De plus, une des spécificités de l'Entente
réside dans son mode de fonctionnement. Afin que la levée des
barrières artificielles soit efficace, les gouvernements ont choisi
d'appliquer le principe du bottom-up en intégrant les acteurs
de terrain à la mise en place
11
et aux décisions. En effet, l'Entente a simplement
posé un cadre global et intégré devant orchestrer le
processus. Alors que l'opérationnalisation et la mise en oeuvre sont
déléguées aux « autorités compétentes
». C'est à l'évidence une des raisons qui explique pourquoi
l'Entente a été signé rapidement. Un des contrecoups est
qu'il subsiste six ans après des ARM qui doivent encore entrer en
application. Le cadre fixé par la France et le Québec reprend
quatre grands principes :
[Premièrement] il est indispensable qu'une profession
ou un métier fasse l'objet d'une réglementation dans les deux
parties pour que les autorités compétentes soient obligées
d'appliquer la procédure commune et puissent conclure un ARM. [É]

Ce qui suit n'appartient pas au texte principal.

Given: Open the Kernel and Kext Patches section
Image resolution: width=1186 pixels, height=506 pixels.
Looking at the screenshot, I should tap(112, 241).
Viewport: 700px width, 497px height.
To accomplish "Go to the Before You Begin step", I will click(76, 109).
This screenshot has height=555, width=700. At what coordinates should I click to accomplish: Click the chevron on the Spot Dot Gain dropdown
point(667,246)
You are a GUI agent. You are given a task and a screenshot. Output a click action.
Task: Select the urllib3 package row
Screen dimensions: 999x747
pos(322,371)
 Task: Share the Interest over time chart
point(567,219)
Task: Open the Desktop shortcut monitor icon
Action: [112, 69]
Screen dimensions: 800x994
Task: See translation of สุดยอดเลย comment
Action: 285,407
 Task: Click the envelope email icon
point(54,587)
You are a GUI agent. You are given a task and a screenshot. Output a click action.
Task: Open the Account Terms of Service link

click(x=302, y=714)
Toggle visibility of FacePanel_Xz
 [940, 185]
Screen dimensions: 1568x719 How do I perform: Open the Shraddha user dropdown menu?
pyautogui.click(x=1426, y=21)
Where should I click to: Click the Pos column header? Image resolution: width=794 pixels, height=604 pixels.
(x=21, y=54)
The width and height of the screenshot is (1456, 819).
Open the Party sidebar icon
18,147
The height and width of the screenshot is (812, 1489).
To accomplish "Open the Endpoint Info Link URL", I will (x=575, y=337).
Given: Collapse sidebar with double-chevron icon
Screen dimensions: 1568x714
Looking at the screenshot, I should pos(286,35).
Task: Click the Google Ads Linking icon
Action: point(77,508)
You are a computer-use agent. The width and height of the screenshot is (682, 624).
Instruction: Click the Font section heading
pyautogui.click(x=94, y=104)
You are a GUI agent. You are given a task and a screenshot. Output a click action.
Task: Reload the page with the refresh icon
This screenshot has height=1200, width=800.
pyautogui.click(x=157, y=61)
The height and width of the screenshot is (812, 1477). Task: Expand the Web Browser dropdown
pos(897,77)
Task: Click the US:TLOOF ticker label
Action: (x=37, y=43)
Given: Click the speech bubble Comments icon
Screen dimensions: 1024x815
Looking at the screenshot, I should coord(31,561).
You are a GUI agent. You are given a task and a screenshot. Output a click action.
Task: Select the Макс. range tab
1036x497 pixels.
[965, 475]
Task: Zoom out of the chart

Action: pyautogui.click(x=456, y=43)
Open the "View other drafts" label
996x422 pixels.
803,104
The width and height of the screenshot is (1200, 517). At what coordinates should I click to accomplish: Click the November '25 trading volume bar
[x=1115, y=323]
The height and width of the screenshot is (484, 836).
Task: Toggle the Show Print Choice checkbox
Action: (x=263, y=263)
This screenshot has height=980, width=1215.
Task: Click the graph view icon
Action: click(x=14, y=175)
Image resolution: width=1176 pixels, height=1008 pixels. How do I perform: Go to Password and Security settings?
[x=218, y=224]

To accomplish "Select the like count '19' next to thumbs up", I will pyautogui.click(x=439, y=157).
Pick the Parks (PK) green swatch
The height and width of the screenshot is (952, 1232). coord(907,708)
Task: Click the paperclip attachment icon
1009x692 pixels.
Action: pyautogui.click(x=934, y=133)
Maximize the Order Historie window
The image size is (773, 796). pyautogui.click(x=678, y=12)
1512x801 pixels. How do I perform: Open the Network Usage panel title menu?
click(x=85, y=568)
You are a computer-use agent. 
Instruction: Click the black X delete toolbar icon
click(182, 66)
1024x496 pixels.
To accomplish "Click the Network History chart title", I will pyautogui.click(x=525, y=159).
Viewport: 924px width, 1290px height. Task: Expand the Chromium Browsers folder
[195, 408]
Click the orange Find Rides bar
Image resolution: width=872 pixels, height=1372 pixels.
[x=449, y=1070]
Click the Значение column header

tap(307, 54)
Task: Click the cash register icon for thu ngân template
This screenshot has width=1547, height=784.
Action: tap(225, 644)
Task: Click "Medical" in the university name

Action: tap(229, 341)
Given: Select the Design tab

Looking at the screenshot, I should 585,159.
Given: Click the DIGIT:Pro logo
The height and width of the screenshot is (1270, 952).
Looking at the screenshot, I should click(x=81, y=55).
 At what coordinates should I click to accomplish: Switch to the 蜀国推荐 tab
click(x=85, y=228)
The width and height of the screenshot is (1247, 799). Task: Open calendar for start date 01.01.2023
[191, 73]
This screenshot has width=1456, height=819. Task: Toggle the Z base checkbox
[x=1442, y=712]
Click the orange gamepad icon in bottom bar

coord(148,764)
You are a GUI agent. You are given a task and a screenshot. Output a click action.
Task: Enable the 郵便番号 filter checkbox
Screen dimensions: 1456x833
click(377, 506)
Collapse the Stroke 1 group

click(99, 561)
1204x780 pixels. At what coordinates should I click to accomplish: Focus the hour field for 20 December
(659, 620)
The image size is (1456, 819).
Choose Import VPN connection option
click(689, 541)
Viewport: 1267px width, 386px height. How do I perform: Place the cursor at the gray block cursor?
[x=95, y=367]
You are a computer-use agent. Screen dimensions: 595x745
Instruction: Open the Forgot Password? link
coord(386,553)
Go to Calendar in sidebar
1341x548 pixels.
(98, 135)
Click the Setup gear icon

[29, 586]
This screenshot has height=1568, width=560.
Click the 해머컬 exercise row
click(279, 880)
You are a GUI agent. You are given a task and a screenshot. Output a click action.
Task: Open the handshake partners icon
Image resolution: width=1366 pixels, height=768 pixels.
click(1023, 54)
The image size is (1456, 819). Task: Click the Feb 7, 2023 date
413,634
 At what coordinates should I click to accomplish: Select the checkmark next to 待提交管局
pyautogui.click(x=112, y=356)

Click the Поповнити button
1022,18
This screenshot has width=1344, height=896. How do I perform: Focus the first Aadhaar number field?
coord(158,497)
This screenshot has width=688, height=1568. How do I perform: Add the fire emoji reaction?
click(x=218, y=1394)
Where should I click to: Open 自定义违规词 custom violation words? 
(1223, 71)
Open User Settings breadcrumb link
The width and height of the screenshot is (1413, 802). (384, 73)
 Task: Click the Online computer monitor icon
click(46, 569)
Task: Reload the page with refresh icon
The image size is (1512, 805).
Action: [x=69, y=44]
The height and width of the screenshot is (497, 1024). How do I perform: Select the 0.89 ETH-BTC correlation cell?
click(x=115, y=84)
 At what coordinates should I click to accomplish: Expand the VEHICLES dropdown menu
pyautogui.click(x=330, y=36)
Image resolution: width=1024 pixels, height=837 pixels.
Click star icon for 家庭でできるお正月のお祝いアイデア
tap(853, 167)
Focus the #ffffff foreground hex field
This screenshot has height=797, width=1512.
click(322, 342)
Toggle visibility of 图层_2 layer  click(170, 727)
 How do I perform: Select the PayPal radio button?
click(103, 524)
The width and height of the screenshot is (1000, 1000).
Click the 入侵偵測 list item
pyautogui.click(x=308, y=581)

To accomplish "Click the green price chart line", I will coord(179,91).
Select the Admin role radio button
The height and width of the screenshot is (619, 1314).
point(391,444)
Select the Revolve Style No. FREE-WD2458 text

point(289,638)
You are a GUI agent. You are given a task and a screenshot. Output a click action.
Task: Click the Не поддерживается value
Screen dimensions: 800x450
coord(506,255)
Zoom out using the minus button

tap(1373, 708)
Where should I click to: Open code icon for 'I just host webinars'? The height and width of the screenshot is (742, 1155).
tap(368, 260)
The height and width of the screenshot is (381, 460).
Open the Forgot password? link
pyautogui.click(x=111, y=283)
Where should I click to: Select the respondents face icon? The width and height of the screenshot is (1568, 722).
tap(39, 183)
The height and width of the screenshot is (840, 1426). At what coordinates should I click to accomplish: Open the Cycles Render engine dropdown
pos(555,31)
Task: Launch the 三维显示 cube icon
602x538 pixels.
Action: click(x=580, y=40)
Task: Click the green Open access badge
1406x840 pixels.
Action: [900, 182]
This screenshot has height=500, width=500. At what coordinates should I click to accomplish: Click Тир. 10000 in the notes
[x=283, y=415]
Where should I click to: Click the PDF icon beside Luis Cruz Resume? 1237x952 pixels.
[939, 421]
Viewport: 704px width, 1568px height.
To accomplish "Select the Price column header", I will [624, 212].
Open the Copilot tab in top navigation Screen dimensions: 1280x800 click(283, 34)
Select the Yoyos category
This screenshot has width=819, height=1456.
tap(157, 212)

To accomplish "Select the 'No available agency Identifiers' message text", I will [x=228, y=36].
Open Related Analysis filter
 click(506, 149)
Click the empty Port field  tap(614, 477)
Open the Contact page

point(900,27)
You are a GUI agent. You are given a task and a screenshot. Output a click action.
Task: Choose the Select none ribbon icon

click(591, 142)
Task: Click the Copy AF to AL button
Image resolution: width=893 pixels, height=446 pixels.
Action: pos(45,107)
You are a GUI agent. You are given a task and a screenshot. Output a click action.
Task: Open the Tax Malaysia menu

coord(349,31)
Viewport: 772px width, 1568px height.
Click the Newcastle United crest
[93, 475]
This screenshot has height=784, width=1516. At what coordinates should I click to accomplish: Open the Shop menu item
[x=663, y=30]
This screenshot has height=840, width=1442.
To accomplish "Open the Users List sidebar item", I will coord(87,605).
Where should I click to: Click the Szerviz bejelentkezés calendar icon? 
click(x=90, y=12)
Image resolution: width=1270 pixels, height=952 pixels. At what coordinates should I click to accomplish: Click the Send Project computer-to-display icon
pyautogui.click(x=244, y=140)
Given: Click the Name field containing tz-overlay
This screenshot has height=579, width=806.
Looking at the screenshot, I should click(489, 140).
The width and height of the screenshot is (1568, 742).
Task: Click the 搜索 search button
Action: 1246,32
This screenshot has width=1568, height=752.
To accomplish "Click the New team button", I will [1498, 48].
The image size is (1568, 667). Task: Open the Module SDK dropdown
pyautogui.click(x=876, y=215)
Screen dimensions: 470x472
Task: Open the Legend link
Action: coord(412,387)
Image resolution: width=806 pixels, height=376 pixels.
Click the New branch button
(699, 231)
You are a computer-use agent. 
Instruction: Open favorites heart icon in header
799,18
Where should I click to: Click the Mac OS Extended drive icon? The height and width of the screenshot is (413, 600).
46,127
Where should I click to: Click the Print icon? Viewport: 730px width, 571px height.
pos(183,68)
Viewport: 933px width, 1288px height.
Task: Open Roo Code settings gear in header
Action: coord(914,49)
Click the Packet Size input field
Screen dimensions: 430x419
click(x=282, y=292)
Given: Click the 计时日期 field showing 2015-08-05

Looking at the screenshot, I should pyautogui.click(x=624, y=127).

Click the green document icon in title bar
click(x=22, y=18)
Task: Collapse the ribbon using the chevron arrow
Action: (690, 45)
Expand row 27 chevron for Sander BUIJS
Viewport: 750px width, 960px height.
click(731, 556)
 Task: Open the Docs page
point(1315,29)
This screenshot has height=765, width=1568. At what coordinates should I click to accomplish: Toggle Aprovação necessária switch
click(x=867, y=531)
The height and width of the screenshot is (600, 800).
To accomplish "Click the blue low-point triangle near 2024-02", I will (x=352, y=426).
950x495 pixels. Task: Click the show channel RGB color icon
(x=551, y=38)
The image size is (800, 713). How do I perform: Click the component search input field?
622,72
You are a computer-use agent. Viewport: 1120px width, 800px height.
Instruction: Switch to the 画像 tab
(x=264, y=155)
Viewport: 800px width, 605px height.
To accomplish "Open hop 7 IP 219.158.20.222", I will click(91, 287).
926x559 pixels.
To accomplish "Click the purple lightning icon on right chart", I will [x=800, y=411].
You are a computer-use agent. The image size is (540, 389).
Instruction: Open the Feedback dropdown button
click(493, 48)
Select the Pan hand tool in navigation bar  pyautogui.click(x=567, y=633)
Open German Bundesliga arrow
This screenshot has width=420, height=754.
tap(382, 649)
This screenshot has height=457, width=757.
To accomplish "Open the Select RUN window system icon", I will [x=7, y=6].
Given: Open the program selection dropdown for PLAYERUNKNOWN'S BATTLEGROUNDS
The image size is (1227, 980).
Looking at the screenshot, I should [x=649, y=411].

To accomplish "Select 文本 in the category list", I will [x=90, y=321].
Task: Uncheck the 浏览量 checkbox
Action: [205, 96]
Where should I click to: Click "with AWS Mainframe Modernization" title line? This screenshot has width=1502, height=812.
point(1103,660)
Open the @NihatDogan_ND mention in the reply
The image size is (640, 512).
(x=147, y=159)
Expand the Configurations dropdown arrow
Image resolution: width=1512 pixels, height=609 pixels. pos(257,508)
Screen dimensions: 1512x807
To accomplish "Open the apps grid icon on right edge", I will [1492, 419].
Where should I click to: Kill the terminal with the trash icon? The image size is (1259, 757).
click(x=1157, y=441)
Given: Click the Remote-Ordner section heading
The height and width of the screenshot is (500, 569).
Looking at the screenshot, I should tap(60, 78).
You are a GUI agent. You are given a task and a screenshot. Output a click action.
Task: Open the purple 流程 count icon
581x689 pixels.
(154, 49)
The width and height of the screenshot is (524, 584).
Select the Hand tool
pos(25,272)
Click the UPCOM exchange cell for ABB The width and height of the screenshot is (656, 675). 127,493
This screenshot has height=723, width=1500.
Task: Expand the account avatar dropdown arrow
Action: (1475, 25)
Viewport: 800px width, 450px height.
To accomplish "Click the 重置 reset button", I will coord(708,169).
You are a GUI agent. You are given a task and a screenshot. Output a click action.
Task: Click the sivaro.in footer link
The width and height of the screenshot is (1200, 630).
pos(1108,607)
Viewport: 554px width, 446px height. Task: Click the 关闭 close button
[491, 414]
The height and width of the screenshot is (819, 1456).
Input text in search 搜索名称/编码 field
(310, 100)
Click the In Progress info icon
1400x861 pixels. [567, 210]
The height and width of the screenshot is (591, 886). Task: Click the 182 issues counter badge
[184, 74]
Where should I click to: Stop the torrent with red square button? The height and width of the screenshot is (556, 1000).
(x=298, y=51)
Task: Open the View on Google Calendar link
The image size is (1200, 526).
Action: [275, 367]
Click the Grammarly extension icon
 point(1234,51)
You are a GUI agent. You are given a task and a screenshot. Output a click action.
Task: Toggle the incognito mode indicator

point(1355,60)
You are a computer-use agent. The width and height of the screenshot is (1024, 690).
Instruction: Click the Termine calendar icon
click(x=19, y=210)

[Deuxièmement,] le titre de formation visé par la reconnaissance
mutuelle doit avoir été obtenu d'une «autorité
reconnue de la France ou du Québec sur leurs territoires
respectifs.» [Troisièmement] l'aptitude légale
d'exercer une profession ou un métier «est en vigueur et a
été obtenue sur le territoire de la France ou du
Québec.» (ibid, 355-356) ; [Quatrièmement] la discrimination
sur la base de l'origine nationale des qualifications professionnelles est non
seulement permise, mais elle constitue même la pierre angulaire du
système. (Côté, 2013 : 235)
En laissant le soin à des autorités
compétentes de signer et d'appliquer des sous-ententes (ARM) à
l'Entente principale pour chaque profession, métier et fonction, les
gouvernements ont limité les risques de blocages et de frictions. Il est
intéressant de constater qu'en réalité pour les
métiers et les fonctions, les autorités compétentes qui
ont été choisies sont des ministères ou des organismes de
droit public des deux côtés. Au Québec, les
autorités compétentes pour les vingt-six professions ayant
signé un ARM furent leur ordre professionnel. En France, seulement
quatre professions (Avocat, architectes, ingénieurs et experts
comptables) avaient leurs autorités compétentes
indépendantes de l'État. Pour toutes les autres, à travers
différents ministères l'État est resté
l'autorité compétente et cela même si la profession
possédait un ordre professionnel. Si les ARM ont été
signés par des autorités compétentes différentes,
ils ont tous une structure commune basée sur l'annexe 1 de l'Entente.